Visti il ricorso e i relativi allegati;
Visti gli atti di costituzione in giudizio dell’Avvocatura erariale per le Amministrazioni intimate;
Visti tutti gli atti della causa;
Relatore nell’udienza pubblica del giorno 5 giugno 2024 la dott.ssa Vincenza Caldarola e udito l’Avvocato dello Stato G. Pedone per le Amministrazioni resistenti;
Ritenuto e considerato in fatto e diritto quanto segue.
FATTO
1. Il ricorrente, con ricorso notificato alle controparti il 16 luglio 2020 e depositato in giudizio il 5 agosto 2020, impugna il decreto della Prefettura di Lecce n. -OMISSIS- del 14/5/2020, notificato il 20/5/2020, recante ex art. 39 del T.U.L.P.S. n. 773/1931 divieto di detenzione di armi, munizioni e materiale esplodente a qualsiasi titolo;nonché la nota prefettizia prot. n. -OMISSIS- del 3/12/2019 di comunicazione di avvio del procedimento ai sensi degli artt. 7 e seguenti della Legge n. 241/1990, la nota informativa della Legione Carabinieri Puglia-Stazione di Ruffano prot. n. -OMISSIS- del 25/9/2019, le note informative della Questura di Lecce Cat. 2 DIV. PAS. n. -OMISSIS- del 24/10/2019 e Cat. 2 DIV. PAS. N. -OMISSIS- del 31/1/2020, infine, e in parte qua , la nota prot. n. -OMISSIS- del 3/2/2020 della Legione Carabinieri Puglia-Stazione di Ruffano, nonché ogni altro atto presupposto, connesso e consequenziale, ancorché non conosciuto.
2. Il ricorrente affida il gravame ai profili di illegittimità di seguito rubricati.
2.1 Violazione e falsa applicazione degli artt. 11, 39 e 43 del T.U.L.P.S. n. 773/1931.

Sfida
Puoi riscrivere come elenco puntato il paragrafo del testo che inizia con «1. Il ricorrente, con ricorso notificato», mantenendo le date e gli atti impugnati?

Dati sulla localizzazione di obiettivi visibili
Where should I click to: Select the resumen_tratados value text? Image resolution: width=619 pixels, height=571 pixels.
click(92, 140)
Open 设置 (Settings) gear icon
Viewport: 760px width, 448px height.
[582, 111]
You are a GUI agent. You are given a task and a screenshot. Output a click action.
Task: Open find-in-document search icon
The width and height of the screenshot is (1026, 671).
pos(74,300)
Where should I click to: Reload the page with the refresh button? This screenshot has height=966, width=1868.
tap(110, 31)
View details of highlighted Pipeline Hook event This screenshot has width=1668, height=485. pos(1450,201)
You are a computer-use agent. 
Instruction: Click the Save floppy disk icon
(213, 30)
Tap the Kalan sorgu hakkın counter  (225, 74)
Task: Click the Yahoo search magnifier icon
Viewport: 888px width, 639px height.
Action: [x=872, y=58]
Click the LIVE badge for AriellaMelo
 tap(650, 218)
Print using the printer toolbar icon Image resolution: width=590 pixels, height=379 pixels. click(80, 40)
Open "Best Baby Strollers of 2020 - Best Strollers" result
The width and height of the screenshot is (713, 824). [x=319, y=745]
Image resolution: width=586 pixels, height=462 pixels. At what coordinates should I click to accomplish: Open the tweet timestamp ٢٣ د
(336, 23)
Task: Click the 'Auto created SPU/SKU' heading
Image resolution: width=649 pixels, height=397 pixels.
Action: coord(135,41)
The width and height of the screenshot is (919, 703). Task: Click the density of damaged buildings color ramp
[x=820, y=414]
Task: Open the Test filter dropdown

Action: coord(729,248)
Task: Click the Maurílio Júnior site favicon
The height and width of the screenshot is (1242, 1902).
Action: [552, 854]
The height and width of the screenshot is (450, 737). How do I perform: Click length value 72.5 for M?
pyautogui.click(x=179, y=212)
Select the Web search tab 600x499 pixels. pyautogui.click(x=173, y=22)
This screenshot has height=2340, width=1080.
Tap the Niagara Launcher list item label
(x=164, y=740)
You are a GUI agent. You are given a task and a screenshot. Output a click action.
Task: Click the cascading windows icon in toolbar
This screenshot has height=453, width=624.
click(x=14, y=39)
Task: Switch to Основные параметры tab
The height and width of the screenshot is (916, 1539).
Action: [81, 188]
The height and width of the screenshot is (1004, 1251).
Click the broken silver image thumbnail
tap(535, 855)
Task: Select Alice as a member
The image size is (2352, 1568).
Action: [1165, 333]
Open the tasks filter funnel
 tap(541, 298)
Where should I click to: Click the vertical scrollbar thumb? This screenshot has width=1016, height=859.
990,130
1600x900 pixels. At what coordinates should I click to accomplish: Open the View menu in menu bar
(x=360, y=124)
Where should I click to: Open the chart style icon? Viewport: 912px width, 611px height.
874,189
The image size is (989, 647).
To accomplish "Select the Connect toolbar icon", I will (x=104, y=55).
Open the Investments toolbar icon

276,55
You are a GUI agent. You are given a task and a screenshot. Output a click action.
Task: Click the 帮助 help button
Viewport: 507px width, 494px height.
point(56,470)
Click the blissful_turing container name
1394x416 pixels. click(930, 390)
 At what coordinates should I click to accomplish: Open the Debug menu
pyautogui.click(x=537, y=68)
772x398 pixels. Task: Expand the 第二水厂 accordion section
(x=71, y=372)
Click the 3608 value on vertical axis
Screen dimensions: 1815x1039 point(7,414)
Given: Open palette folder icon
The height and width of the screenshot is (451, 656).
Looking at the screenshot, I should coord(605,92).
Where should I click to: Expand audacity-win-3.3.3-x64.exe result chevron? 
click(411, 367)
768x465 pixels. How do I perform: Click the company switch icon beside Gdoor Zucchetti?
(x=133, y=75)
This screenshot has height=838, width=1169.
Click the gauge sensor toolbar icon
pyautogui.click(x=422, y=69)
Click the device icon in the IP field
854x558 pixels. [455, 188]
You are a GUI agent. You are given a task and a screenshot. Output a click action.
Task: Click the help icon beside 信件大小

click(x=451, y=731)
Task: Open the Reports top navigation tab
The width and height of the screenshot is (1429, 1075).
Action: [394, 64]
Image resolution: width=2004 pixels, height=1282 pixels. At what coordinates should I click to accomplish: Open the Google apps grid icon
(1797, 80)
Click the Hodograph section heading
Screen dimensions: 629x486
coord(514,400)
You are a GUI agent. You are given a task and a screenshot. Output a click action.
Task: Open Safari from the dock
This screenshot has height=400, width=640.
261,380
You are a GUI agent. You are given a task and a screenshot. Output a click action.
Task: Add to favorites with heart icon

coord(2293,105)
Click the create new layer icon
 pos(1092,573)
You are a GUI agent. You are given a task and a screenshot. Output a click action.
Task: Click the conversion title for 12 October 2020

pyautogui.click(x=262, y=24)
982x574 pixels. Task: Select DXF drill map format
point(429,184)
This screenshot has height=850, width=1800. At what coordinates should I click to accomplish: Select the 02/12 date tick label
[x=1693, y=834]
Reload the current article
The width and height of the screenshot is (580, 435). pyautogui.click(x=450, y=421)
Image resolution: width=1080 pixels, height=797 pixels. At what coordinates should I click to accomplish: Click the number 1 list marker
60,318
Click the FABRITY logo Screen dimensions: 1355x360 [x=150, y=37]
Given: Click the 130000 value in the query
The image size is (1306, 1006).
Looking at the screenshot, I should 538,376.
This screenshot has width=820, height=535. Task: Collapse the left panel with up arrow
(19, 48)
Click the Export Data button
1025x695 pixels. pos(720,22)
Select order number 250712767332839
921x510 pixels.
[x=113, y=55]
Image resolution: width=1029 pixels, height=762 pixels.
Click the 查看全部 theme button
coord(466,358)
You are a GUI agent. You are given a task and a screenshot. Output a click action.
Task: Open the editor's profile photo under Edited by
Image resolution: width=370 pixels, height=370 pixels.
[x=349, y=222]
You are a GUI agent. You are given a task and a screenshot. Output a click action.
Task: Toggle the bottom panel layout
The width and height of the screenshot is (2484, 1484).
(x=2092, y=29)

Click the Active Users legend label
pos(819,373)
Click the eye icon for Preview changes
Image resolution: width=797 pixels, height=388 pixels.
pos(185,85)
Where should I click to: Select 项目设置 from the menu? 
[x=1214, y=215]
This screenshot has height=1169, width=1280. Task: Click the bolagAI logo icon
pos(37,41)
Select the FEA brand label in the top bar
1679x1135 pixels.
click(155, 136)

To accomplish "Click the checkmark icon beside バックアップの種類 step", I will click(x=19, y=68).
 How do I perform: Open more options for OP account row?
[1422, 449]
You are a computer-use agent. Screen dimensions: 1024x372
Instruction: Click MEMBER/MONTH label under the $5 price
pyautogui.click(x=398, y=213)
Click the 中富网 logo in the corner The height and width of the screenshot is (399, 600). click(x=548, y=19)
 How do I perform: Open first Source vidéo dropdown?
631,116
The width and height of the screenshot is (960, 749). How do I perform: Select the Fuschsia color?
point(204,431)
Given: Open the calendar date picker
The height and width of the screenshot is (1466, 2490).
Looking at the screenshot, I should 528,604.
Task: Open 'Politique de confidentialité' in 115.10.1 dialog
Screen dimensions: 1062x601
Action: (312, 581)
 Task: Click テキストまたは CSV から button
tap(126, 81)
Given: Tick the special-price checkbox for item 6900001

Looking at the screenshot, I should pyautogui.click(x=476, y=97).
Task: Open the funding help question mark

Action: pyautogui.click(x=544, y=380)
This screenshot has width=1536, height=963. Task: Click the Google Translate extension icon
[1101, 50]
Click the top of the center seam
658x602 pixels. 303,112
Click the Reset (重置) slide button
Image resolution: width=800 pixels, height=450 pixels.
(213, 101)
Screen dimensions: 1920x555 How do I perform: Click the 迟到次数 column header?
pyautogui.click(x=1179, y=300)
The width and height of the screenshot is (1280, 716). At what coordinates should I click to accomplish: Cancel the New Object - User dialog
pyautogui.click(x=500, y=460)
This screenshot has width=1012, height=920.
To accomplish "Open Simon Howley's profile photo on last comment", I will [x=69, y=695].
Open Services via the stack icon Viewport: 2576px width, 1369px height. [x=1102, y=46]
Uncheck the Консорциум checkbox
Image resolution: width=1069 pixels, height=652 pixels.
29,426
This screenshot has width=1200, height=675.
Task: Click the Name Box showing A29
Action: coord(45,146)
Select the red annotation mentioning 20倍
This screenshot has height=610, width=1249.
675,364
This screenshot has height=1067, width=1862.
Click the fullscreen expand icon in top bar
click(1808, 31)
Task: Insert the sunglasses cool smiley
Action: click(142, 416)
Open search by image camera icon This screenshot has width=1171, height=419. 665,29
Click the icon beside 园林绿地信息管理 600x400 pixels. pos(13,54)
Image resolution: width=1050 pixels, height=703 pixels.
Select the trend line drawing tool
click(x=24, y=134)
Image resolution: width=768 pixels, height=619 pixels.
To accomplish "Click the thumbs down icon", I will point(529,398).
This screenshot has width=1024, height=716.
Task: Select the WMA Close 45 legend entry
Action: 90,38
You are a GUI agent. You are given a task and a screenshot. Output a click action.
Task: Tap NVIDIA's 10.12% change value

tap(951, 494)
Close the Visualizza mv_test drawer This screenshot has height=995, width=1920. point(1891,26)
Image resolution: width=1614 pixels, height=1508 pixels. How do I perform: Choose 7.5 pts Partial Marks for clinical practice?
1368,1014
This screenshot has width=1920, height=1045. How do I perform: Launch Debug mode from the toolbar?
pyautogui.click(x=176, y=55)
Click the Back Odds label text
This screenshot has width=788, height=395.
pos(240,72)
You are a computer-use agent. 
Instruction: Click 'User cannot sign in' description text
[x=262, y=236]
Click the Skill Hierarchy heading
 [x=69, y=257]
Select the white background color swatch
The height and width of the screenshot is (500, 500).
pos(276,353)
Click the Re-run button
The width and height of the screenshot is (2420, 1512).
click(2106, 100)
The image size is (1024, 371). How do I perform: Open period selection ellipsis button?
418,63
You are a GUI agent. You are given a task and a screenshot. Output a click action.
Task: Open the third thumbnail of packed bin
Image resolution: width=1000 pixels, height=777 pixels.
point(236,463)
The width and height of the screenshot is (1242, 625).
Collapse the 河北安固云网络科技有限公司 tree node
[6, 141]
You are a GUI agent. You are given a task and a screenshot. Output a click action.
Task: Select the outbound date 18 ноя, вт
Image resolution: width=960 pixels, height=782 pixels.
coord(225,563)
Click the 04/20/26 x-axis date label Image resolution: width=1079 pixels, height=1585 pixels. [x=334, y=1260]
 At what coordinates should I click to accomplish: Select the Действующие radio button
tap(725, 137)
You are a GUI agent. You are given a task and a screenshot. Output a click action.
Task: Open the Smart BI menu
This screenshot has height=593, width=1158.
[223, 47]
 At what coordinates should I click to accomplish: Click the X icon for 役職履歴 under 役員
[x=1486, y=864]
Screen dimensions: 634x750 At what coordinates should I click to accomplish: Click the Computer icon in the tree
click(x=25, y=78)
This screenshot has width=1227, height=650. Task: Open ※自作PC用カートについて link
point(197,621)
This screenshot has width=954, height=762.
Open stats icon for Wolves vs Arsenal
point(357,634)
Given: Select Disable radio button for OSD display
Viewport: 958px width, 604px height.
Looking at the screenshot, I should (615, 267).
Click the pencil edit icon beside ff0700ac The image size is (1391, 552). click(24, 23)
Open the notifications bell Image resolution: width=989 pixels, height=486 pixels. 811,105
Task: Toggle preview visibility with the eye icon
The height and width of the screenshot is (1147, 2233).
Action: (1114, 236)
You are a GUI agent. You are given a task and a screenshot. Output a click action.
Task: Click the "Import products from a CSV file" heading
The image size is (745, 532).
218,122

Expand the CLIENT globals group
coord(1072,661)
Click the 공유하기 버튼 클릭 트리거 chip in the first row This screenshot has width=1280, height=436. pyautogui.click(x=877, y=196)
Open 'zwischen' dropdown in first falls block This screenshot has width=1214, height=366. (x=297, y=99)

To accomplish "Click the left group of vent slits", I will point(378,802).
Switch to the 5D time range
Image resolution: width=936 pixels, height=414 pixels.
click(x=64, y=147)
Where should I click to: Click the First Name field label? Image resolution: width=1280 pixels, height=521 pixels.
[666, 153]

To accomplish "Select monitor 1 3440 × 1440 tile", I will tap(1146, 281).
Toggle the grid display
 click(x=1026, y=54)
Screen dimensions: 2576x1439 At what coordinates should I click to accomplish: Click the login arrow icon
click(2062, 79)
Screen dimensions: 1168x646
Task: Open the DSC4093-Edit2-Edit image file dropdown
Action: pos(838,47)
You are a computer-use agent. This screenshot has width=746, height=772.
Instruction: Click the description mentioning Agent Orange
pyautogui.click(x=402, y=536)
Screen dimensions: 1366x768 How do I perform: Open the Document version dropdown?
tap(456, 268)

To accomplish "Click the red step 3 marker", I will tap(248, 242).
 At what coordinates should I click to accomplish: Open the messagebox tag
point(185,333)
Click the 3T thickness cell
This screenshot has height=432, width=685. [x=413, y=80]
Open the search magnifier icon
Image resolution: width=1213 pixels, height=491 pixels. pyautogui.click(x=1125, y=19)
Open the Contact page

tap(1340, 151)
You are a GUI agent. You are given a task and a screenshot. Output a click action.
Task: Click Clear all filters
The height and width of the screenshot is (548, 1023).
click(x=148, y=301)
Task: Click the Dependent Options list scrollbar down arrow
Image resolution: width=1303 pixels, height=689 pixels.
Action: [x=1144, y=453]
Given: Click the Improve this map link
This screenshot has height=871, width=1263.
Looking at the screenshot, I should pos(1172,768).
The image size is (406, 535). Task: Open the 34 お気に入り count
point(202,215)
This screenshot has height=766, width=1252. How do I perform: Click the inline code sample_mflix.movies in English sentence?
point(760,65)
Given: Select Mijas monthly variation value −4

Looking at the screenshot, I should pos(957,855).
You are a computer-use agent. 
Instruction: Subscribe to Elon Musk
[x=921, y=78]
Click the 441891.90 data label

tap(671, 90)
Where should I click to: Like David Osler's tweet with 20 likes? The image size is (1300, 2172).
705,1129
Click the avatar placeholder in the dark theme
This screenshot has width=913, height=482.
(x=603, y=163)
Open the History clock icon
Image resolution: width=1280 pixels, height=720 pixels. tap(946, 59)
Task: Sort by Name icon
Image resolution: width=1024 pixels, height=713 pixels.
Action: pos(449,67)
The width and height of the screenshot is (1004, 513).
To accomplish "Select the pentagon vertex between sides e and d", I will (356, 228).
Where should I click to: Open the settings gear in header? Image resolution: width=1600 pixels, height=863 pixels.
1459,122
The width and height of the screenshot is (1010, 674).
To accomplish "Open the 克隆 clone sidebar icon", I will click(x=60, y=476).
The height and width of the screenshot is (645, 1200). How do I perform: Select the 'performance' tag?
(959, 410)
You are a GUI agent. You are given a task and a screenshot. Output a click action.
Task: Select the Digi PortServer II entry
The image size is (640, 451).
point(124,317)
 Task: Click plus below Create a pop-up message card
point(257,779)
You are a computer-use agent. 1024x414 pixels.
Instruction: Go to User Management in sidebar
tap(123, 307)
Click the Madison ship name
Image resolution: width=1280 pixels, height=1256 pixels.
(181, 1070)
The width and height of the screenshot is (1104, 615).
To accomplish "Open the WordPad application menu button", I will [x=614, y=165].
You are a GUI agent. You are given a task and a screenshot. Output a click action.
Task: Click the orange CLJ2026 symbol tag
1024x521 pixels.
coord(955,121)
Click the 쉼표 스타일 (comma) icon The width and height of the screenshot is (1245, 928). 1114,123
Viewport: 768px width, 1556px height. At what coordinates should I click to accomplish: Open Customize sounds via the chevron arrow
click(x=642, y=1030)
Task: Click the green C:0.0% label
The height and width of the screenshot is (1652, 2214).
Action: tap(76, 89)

Soluzione esercizio
- Ricorso notificato alle controparti il 16 luglio 2020 e depositato in giudizio il 5 agosto 2020.
- Atto principale impugnato: decreto della Prefettura di Lecce del 14/5/2020, notificato il 20/5/2020, che, ai sensi dell'art. 39 del T.U.L.P.S. n. 773/1931, vieta la detenzione di armi, munizioni e materiale esplodente a qualsiasi titolo.
- Altri atti impugnati:
  - nota prefettizia del 3/12/2019 di comunicazione di avvio del procedimento (artt. 7 e seguenti della Legge n. 241/1990);
  - nota informativa della Legione Carabinieri Puglia-Stazione di Ruffano del 25/9/2019;
  - note informative della Questura di Lecce del 24/10/2019 e del 31/1/2020;
  - in parte qua, nota della Legione Carabinieri Puglia-Stazione di Ruffano del 3/2/2020;
  - ogni altro atto presupposto, connesso e consequenziale, anche se non conosciuto.